Take the records below from their first line to the line with "Given: Select Мотоциклетный", and restate those lines word for word.

**Task data:**
^^^^^^^^^^^^^^^^
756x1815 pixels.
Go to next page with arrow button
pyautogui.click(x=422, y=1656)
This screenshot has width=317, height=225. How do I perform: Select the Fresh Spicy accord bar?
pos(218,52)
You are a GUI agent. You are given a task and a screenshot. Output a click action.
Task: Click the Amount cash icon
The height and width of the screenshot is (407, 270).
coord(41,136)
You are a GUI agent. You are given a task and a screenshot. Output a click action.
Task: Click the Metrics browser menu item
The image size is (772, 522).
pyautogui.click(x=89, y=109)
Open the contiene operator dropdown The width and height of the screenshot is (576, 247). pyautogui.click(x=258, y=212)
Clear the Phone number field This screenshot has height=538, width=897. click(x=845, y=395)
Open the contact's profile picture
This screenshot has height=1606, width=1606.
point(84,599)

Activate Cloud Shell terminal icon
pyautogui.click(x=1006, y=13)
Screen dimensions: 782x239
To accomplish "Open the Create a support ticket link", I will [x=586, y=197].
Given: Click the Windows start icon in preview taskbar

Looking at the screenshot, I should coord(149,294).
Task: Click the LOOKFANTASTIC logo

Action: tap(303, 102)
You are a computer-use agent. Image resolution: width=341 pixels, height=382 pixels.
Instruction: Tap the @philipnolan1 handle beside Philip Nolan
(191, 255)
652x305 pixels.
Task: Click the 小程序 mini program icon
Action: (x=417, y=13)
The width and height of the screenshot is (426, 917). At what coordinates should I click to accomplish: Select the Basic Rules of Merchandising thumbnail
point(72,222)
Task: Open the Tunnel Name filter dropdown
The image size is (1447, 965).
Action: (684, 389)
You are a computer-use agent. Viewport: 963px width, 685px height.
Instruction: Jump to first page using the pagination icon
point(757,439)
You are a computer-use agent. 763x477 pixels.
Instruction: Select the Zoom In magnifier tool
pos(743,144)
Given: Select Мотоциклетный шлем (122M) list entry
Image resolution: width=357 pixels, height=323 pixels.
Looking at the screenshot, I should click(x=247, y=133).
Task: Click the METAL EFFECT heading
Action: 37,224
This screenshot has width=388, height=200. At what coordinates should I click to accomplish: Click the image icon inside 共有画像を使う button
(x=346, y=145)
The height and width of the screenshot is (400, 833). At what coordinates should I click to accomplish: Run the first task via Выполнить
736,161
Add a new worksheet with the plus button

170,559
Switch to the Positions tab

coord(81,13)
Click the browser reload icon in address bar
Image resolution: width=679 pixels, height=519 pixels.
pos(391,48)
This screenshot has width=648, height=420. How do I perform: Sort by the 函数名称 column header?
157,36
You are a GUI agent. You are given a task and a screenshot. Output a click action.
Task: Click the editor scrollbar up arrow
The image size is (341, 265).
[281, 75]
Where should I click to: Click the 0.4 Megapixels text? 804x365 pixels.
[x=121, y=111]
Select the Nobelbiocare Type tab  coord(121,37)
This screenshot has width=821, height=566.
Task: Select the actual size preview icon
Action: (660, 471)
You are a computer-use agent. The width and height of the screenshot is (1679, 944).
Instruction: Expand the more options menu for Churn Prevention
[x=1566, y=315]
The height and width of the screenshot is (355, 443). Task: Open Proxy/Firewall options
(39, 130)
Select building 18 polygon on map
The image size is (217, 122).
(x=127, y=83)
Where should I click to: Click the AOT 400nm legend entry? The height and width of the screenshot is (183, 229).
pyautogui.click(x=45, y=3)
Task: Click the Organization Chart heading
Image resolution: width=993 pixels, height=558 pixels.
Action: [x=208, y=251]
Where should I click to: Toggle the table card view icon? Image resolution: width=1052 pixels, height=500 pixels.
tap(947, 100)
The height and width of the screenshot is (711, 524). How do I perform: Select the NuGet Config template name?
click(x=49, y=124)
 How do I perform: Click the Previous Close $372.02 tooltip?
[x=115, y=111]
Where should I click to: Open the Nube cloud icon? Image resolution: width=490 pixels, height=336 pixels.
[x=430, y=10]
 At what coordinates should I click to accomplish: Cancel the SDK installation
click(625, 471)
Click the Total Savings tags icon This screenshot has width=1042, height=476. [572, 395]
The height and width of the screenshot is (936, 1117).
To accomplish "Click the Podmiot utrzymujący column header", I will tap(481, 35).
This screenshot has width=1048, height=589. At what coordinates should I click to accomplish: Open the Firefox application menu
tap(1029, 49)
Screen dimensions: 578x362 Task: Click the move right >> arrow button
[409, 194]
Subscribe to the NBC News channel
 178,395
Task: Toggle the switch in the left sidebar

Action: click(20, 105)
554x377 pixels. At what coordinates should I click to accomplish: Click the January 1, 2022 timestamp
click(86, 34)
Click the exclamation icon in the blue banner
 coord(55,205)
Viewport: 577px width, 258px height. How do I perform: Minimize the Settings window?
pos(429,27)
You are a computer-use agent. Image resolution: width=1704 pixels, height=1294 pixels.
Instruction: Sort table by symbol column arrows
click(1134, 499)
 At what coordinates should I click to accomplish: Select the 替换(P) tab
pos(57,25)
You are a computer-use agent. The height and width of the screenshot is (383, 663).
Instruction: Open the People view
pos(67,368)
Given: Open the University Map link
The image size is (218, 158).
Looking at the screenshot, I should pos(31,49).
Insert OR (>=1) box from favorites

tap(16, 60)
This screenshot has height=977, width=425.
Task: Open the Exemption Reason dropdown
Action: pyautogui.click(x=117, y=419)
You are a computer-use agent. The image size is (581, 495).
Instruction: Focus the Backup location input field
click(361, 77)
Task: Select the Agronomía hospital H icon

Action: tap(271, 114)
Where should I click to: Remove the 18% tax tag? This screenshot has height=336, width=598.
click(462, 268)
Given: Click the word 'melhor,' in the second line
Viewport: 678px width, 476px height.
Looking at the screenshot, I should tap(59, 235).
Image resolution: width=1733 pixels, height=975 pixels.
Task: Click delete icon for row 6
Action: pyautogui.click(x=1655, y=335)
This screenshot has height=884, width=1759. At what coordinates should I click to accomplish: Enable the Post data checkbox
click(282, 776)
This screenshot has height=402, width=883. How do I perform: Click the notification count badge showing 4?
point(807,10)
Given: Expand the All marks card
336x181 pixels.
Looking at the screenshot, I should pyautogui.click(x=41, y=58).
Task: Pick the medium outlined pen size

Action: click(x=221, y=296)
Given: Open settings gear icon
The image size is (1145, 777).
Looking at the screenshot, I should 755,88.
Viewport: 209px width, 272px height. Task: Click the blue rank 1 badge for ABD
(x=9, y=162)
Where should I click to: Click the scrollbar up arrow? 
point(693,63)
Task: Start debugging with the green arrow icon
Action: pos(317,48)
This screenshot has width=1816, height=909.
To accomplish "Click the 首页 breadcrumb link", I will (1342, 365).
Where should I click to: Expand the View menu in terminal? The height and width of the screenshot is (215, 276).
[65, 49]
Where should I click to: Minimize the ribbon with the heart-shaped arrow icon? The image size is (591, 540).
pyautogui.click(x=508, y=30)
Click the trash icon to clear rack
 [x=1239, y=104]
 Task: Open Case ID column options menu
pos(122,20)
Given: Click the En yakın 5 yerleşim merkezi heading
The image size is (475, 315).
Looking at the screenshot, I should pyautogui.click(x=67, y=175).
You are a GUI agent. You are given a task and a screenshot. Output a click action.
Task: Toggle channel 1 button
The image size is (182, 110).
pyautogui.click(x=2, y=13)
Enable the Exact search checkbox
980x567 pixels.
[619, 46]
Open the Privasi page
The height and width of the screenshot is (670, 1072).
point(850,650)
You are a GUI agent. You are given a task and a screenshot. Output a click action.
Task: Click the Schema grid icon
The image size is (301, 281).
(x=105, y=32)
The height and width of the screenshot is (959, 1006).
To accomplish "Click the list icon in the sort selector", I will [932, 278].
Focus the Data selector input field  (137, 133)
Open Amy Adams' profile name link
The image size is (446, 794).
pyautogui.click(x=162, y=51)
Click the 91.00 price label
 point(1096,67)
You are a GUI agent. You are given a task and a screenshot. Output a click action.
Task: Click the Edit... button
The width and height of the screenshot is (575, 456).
^^^^^^^^^^^^^^^^
**Result of the exercise:**
756x1815 pixels.
Go to next page with arrow button
pyautogui.click(x=422, y=1656)
This screenshot has width=317, height=225. How do I perform: Select the Fresh Spicy accord bar?
pos(218,52)
You are a GUI agent. You are given a task and a screenshot. Output a click action.
Task: Click the Amount cash icon
The height and width of the screenshot is (407, 270).
coord(41,136)
You are a GUI agent. You are given a task and a screenshot. Output a click action.
Task: Click the Metrics browser menu item
The image size is (772, 522).
pyautogui.click(x=89, y=109)
Open the contiene operator dropdown The width and height of the screenshot is (576, 247). pyautogui.click(x=258, y=212)
Clear the Phone number field This screenshot has height=538, width=897. click(x=845, y=395)
Open the contact's profile picture
This screenshot has height=1606, width=1606.
point(84,599)

Activate Cloud Shell terminal icon
pyautogui.click(x=1006, y=13)
Screen dimensions: 782x239
To accomplish "Open the Create a support ticket link", I will [x=586, y=197].
Given: Click the Windows start icon in preview taskbar

Looking at the screenshot, I should coord(149,294).
Task: Click the LOOKFANTASTIC logo

Action: tap(303, 102)
You are a computer-use agent. Image resolution: width=341 pixels, height=382 pixels.
Instruction: Tap the @philipnolan1 handle beside Philip Nolan
(191, 255)
652x305 pixels.
Task: Click the 小程序 mini program icon
Action: (x=417, y=13)
The width and height of the screenshot is (426, 917). At what coordinates should I click to accomplish: Select the Basic Rules of Merchandising thumbnail
point(72,222)
Task: Open the Tunnel Name filter dropdown
The image size is (1447, 965).
Action: (684, 389)
You are a computer-use agent. Viewport: 963px width, 685px height.
Instruction: Jump to first page using the pagination icon
point(757,439)
You are a computer-use agent. 763x477 pixels.
Instruction: Select the Zoom In magnifier tool
pos(743,144)
Given: Select Мотоциклетный шлем (122M) list entry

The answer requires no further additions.